Up until now, many platforms of different plant species have been published to collect and analyze gene function information, such as Rice TOGO Browser [57], ATTED [58], bambooNET [59], NexGenEx-Tom [60], sorghumFDB [61], MCENet [62], croFGD [63], and TeaPVs [64]. Otherwise, several databases contained multiple species for a special plant family, for example, MaGenDB [65] and RPGD [66]. Different platform have different characteristics, most of them incorporated different tools for gene function comparison and analysis to meet different research. In our GelFAP v2.0, we integrated various tools including Search, Blast, Motif, GSEA, Extract Sequence, Heatmap Analysis and JBrowse. At the same time, Network, Gene family, KEGG and Download & Help options were also in the menu bar for researchers to search and download available information. Previously published gene function platforms about plant are mainly contained crops, fruits and vegetables, and few of them was medicinal plants. However, our platform is about medicinal plant G. elata, which is rarely found in previous studies, this can provide reference for the subsequent construction of other medical plant gene functional platform. At present, several gene function platforms have not been updated in time, and even some websites cannot be used normally. Our first version GelFAP was constructed in 2020, after that, we continuously paid attention to the research about G. elata, timely collected the latest genome and transcriptome data, and constantly updated the information of GelFAP. Thus, GelFAP v2.0 is updated in a short time, which will provide researchers with the latest information for scientific research.

Although we have improved the platform of G.elata, it should be pointed out that GelFAP v2.0 also has several limitations and much room to be improved. For example, we only integrated one chromosome genome data in the platform. With the release of different versions of the genome, we will continuously add those latest data in the platform.
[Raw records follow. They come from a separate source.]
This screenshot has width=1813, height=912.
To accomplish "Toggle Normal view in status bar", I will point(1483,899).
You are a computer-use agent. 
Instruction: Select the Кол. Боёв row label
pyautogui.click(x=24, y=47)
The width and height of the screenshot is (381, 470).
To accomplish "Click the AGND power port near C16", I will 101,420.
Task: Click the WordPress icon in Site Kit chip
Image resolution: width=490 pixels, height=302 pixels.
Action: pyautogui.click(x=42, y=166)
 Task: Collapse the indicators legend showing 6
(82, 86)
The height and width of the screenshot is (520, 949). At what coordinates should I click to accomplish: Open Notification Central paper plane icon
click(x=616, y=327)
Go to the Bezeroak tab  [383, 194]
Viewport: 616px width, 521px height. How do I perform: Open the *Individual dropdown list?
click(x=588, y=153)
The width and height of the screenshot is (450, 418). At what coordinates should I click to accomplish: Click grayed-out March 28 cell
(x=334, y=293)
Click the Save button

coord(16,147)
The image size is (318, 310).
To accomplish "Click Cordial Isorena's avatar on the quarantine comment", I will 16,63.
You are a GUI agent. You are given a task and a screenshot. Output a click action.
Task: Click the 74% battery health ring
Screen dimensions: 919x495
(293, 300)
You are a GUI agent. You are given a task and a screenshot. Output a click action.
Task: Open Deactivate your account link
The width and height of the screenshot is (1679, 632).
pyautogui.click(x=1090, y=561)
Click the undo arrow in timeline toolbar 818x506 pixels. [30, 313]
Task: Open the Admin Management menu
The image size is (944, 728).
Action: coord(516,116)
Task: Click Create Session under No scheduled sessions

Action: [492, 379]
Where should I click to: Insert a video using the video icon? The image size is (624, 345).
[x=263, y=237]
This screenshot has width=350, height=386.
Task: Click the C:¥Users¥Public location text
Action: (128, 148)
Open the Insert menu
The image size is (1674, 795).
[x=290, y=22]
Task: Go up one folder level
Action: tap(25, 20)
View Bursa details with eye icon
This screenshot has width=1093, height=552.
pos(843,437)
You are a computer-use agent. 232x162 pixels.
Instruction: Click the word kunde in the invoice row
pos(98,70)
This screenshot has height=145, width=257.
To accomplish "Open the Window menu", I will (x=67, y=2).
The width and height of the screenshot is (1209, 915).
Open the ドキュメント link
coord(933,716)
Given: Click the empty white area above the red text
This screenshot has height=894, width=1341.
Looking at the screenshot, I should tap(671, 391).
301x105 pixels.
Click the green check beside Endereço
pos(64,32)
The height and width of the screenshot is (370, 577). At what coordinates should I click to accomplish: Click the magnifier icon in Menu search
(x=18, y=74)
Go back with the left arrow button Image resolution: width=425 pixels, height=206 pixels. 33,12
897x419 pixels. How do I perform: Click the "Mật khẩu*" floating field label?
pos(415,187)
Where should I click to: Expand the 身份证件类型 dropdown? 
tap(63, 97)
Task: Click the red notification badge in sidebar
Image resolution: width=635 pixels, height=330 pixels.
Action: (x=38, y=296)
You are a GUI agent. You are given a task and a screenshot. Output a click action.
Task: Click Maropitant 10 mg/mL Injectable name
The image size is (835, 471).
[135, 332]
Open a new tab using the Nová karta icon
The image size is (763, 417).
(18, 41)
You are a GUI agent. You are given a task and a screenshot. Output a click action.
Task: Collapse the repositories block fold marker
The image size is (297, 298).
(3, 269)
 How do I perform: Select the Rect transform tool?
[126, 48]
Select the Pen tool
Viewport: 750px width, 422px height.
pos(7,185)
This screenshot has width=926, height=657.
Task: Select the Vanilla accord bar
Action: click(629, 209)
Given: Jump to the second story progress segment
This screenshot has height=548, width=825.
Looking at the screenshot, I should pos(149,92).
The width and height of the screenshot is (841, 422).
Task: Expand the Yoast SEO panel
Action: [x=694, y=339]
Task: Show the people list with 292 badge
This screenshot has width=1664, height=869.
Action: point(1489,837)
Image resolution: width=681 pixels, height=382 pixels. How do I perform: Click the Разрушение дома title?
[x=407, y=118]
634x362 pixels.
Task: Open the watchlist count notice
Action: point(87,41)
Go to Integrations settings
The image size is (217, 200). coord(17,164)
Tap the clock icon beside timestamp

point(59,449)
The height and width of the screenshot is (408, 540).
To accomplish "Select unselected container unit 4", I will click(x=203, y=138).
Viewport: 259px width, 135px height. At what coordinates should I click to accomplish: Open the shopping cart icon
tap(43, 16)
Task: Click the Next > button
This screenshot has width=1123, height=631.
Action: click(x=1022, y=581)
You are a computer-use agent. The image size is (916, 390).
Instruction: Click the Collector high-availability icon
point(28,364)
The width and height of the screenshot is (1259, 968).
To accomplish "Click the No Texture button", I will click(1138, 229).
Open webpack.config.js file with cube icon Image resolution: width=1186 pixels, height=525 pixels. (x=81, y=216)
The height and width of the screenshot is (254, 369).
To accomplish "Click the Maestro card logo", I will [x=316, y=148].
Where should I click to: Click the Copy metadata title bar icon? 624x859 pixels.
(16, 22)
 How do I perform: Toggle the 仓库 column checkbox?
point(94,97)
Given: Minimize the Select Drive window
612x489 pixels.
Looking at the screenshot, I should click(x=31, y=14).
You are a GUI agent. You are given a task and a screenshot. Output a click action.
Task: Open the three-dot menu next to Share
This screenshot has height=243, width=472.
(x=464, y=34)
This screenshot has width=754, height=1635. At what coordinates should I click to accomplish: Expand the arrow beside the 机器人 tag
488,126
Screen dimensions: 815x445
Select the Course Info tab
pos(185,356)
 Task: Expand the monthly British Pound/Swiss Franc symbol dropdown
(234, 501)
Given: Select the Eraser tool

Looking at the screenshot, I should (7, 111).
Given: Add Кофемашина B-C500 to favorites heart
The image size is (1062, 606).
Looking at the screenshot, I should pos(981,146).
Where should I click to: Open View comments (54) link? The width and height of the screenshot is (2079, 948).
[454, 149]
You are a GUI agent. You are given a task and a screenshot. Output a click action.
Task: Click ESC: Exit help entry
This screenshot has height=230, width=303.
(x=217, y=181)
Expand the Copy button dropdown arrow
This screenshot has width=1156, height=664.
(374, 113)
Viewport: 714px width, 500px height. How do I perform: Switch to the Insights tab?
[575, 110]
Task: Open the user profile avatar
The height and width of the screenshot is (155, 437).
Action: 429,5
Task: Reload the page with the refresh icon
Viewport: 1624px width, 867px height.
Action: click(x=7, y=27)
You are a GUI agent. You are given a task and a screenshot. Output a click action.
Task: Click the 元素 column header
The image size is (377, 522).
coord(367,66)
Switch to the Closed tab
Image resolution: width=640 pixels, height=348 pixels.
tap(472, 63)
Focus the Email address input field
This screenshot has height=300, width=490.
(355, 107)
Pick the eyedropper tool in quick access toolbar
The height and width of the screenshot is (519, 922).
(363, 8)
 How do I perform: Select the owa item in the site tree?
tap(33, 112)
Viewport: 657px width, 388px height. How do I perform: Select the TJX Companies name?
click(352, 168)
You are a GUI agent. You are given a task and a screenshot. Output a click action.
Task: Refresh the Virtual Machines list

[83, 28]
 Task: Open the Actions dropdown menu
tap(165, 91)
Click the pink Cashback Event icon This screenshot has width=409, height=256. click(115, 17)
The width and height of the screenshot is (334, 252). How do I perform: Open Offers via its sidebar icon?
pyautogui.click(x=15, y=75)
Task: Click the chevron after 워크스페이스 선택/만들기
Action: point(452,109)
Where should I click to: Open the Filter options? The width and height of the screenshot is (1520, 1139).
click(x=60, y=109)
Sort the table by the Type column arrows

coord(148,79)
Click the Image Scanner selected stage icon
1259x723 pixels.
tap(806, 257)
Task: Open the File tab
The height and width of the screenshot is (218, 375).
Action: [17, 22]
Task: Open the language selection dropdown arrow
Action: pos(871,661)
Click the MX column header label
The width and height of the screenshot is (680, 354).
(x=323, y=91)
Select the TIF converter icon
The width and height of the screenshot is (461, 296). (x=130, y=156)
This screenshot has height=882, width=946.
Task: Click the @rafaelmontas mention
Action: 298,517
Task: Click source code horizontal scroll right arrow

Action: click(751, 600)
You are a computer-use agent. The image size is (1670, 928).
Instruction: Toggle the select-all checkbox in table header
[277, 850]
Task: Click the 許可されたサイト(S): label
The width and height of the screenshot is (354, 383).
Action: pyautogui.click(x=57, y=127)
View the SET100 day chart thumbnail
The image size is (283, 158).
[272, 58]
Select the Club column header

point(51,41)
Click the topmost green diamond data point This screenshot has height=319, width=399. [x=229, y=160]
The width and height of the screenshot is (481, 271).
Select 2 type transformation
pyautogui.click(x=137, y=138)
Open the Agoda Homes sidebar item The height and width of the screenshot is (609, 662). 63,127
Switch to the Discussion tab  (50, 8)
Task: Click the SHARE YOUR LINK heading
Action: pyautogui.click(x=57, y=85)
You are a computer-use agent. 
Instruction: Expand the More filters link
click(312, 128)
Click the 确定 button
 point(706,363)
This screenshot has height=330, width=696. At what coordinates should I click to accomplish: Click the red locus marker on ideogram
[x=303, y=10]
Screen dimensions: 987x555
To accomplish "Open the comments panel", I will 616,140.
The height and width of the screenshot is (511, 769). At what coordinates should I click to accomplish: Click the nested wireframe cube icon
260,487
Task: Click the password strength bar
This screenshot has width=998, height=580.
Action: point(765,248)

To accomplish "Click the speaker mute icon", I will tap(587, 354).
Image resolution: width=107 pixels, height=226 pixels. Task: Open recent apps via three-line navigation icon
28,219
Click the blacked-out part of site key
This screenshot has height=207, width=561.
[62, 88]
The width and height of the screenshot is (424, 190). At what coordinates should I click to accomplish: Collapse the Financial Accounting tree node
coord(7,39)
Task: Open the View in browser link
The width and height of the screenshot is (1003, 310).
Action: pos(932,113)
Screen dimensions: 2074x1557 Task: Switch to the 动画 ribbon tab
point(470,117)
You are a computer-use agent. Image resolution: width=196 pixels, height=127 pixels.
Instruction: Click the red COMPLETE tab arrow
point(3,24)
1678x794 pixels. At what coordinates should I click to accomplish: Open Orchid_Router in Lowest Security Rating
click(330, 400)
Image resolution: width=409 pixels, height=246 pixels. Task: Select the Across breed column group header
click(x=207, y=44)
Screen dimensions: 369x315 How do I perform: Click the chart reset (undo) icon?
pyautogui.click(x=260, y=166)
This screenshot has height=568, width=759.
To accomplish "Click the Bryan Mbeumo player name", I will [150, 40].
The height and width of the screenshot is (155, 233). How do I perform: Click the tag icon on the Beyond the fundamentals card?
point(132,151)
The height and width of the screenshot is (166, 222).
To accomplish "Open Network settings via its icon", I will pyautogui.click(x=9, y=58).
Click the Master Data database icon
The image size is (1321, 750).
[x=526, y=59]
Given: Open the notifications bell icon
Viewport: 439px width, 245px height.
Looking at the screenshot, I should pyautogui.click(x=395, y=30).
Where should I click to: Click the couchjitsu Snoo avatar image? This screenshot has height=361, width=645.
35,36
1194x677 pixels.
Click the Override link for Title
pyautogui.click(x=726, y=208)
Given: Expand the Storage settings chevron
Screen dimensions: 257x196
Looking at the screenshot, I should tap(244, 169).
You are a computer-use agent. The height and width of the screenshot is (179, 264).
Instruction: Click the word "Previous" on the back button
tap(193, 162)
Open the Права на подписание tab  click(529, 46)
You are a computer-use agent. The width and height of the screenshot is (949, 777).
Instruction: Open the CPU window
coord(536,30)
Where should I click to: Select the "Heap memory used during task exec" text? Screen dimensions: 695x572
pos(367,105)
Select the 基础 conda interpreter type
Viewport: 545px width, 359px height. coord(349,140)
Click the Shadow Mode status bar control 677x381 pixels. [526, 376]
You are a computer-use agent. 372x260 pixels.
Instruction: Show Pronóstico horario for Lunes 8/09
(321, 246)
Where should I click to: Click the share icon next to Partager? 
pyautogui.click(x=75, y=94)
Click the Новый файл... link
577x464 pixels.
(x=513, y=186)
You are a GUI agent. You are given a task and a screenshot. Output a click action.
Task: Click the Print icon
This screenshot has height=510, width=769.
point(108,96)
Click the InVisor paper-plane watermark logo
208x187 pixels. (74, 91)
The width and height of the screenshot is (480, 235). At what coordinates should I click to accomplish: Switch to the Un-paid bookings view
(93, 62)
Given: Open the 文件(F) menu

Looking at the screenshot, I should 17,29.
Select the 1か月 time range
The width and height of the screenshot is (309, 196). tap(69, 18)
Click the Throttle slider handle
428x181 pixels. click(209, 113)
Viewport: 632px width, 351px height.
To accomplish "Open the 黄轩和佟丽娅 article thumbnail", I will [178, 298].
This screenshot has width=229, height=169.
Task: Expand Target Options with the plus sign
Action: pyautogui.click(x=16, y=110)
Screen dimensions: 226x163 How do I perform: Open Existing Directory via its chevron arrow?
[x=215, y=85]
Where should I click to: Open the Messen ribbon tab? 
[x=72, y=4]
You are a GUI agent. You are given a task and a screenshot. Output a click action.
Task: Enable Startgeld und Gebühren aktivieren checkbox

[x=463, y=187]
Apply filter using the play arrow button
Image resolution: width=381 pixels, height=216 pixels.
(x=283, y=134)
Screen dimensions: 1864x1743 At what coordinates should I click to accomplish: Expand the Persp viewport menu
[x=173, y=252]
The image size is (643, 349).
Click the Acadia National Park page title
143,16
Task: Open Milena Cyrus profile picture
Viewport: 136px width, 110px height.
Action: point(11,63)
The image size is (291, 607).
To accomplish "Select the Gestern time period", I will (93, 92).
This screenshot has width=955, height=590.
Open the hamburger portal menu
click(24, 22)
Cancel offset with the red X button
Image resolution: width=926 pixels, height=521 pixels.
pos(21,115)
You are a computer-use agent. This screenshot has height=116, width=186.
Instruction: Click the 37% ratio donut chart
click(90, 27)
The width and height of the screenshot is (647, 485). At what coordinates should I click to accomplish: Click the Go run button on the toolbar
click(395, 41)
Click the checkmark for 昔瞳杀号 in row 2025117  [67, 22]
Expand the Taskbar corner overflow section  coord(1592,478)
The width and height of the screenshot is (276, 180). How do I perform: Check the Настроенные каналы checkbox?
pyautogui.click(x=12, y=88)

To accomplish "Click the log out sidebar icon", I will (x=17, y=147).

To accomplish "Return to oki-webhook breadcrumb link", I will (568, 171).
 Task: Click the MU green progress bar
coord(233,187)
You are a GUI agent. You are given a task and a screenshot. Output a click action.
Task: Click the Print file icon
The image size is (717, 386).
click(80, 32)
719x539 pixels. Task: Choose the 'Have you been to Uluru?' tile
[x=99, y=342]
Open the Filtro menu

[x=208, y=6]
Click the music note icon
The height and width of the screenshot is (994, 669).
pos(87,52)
In the future, we also plan to integrate more new transcriptome data and improve the tools in the platform to meet various requirements for researches in the fields.

We believe that with the continuous development of sequencing technology, cost reduction and long-term investment, G. elata multi-omics data will continue to be accumulated. Effective and timely collection and processing of these data and updation of relevant information will be helpful for researchers to carry out their projects. The website is free available at www.gzybioinformatics.cn/Gelv2.